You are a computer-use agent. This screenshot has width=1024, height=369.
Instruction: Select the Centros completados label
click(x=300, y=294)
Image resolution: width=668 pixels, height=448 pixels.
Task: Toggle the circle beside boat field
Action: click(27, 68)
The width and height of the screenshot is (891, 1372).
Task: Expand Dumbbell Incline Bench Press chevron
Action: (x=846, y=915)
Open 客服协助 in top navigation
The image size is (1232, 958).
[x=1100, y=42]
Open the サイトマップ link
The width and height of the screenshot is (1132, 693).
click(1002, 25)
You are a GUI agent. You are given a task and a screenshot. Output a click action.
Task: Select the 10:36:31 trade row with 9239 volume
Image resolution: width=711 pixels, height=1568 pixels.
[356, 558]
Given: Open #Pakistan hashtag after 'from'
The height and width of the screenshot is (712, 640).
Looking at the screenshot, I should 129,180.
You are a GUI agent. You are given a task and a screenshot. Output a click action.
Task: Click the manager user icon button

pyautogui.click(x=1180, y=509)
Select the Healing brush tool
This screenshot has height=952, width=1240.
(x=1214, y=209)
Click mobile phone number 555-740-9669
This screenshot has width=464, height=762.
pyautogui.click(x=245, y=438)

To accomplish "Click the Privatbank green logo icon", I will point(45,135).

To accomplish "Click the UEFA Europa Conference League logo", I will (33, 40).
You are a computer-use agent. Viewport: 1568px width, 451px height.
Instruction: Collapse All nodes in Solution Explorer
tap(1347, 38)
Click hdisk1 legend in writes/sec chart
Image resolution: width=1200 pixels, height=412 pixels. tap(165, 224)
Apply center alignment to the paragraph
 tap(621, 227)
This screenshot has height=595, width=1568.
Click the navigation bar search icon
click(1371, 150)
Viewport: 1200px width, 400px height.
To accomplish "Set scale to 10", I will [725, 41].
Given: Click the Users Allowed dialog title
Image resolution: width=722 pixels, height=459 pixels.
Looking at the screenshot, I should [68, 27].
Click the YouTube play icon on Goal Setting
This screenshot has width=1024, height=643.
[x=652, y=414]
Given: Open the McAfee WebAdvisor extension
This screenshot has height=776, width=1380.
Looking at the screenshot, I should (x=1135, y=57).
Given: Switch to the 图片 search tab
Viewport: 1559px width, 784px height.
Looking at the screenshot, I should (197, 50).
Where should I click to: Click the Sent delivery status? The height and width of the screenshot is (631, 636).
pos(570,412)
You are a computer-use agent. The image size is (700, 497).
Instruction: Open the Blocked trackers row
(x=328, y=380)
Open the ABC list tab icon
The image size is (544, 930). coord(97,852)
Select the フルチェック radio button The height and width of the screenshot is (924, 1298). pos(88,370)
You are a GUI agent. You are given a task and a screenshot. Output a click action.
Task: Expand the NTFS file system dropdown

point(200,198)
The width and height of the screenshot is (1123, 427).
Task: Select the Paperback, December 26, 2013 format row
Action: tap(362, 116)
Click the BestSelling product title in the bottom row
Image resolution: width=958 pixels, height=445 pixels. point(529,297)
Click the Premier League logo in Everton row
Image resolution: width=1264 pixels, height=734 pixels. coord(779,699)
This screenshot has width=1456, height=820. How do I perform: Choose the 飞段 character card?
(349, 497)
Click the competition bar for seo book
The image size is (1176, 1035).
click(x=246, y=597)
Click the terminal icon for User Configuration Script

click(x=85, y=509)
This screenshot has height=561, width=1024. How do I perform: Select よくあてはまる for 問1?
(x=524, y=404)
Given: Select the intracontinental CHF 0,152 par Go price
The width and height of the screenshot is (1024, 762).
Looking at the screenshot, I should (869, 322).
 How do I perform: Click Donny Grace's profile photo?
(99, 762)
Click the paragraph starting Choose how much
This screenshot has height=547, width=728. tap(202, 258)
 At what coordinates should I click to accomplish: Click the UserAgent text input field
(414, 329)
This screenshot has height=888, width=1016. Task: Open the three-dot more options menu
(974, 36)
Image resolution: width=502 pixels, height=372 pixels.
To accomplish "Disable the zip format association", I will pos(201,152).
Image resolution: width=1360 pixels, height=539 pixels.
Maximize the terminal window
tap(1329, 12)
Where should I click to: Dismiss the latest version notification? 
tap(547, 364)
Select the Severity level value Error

ABOUT THIS EXERCISE:
Extract, from the material above, each line holding the word "computer".

YOUR SOLUTION:
You are a computer-use agent. This screenshot has width=1024, height=369.
You are a computer-use agent. Viewport: 1568px width, 451px height.
You are a computer-use agent. The image size is (700, 497).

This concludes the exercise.